On Fri, 2008-04-18 at 15:33 -0500, Mike McGrath wrote:
The only reason we haven't done this already is the inability to
the box is already up somewhere (which is something we need already)
Consider this scenario:
app1 running on xen1 (which is having high load from koji1 also on xen1)
People complain about the wiki.
We move app1 to a more free box, xen7.
high load causes CRASH
xen1 reboots. Attempts to bring app1 up (already up on xen7)
Two machines try to write to the same disk - DOOM.
There is a bit of hope in this. 1) its happened before and it seems
that the second guest sees the disk is already mounted and gets stuck at
an fsck shell.
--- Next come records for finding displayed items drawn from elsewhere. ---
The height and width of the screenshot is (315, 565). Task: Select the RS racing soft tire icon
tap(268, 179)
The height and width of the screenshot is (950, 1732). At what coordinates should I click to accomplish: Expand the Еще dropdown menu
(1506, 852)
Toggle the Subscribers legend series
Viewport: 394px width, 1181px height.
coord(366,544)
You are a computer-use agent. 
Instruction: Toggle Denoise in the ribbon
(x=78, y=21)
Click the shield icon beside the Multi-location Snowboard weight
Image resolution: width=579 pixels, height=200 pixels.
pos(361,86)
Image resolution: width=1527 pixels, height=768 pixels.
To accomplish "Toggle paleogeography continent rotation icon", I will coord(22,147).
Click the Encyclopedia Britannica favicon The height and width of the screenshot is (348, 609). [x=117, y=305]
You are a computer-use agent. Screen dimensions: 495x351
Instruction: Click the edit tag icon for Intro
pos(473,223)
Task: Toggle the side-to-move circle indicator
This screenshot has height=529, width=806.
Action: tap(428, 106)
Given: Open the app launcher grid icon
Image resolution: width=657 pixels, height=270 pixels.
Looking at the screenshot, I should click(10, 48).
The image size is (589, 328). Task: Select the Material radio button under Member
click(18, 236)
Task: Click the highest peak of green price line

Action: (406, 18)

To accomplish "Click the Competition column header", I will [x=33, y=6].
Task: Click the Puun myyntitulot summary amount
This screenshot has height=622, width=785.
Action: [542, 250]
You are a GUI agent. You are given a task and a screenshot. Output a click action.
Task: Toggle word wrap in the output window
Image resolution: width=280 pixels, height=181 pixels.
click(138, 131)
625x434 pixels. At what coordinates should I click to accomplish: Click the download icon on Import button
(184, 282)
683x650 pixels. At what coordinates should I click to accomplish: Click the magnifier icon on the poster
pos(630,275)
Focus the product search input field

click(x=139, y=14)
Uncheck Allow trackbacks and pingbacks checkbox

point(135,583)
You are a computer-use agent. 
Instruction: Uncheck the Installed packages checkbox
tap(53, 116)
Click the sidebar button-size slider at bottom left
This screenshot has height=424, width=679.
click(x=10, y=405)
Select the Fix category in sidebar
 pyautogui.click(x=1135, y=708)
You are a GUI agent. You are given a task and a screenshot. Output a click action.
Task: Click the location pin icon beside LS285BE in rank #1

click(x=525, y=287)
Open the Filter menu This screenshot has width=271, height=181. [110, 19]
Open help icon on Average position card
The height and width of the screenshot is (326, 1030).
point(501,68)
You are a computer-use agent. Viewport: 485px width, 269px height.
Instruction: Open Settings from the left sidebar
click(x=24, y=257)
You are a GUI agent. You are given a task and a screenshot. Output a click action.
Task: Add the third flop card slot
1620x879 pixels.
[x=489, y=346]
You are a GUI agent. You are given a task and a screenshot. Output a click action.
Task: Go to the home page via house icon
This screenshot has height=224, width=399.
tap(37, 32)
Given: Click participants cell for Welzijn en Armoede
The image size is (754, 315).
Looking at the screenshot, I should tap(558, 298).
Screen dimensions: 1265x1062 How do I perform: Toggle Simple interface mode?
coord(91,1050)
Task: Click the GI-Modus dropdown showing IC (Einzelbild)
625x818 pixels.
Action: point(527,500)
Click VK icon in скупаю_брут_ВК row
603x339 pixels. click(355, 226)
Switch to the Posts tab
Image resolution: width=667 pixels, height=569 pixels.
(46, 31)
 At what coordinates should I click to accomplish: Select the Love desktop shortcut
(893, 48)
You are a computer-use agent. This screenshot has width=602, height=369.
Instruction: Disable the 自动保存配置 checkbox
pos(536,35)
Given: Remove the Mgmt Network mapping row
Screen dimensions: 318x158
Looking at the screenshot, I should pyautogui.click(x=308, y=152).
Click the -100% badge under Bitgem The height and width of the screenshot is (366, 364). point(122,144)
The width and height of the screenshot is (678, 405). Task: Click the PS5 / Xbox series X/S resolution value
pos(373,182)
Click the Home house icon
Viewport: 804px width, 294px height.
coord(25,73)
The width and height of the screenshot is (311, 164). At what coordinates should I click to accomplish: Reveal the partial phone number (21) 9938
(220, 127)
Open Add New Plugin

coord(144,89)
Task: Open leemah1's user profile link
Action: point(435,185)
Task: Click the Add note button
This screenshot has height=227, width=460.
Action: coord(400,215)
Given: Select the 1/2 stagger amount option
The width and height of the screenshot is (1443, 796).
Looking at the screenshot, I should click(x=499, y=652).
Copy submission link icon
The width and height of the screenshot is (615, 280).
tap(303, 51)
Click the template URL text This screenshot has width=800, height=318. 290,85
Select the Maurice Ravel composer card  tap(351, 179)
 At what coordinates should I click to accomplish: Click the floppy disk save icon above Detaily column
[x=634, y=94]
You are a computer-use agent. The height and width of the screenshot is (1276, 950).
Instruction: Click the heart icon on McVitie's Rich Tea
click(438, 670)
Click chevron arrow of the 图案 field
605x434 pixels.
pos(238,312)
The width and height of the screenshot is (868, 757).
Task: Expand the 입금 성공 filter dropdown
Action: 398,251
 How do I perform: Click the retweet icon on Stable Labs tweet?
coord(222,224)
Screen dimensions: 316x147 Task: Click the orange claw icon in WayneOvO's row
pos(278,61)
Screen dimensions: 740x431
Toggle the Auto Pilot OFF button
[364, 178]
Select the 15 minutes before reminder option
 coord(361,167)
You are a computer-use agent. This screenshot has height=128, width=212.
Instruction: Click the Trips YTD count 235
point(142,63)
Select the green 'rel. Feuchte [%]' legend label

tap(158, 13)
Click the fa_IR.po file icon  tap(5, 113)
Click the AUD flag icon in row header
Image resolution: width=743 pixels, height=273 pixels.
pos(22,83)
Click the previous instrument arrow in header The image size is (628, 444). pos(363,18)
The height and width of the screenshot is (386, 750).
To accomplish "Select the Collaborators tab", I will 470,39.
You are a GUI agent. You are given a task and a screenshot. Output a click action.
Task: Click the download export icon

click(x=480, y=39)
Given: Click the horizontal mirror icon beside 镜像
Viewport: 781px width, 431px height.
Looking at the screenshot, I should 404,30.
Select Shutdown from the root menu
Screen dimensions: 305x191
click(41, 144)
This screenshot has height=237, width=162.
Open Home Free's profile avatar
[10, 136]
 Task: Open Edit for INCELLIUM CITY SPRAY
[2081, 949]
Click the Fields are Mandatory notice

As long as we realize that that condition potentially
means the box is already up and needs to be checked... we're fine. If
someone tries to type the root password and fsck the disk... DOOM.
This is all a sign of a larger problem with the lack of open source
management tools for virtualization on more then one host at a time. I'm
a huge fan of automation so in general I'd like to
see the plan above implemented but I think we need to alter the xm
creation scripts (I'm not sure what this involves) that makes sure hosts
don't come up on the wrong xen host.
Okay so maybe we need a really-xen-startup init script which:
1. happens AFTER network, etc are up so iscsi items work
2. provides a locking capability so it can talk to 'something else' to
find out which domains are already locked and allocated to determine if
it should start them (and this is easy to circumvent stale locks on
crashing with a good db)
3. notifies on restart.
just a few thoughts...